Every line from the top of the material through the line holding "Given: Open the filter funnel icon" should be copied exactly, and only those lines.
- - - -
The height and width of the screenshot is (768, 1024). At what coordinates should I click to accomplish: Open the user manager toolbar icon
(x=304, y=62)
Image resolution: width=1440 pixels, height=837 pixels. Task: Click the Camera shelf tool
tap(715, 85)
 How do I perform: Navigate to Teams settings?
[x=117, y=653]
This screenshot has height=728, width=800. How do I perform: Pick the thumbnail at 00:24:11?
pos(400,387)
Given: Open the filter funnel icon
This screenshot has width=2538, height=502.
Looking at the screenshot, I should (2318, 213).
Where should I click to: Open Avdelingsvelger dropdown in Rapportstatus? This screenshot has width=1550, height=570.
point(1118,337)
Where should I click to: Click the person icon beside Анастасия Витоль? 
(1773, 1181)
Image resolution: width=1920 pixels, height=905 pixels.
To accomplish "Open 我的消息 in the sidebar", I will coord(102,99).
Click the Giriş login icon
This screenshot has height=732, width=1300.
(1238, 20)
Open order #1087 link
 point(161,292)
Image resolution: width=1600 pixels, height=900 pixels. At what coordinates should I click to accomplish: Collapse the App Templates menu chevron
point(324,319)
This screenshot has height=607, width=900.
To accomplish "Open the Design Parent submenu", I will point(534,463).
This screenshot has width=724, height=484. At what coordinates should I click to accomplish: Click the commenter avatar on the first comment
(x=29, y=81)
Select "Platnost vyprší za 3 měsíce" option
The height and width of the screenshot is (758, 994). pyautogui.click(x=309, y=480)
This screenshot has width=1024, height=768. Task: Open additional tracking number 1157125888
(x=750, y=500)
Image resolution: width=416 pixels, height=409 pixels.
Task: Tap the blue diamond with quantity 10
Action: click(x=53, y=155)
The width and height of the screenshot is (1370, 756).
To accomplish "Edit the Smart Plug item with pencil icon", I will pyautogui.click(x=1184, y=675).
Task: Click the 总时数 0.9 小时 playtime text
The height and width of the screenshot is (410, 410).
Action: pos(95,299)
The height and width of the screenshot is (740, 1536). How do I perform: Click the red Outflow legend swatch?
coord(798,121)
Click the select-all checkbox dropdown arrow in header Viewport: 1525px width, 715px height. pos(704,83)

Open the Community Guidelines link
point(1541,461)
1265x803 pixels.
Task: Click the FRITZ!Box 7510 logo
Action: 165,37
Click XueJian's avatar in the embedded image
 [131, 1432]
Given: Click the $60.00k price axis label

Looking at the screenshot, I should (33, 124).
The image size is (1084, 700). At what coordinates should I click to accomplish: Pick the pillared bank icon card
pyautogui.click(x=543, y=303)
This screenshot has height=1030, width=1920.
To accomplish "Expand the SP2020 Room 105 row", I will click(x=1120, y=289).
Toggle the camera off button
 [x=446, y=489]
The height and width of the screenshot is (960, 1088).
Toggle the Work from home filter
- - - -
● **Response to the exercise**:
The height and width of the screenshot is (768, 1024). At what coordinates should I click to accomplish: Open the user manager toolbar icon
(x=304, y=62)
Image resolution: width=1440 pixels, height=837 pixels. Task: Click the Camera shelf tool
tap(715, 85)
 How do I perform: Navigate to Teams settings?
[x=117, y=653]
This screenshot has height=728, width=800. How do I perform: Pick the thumbnail at 00:24:11?
pos(400,387)
Given: Open the filter funnel icon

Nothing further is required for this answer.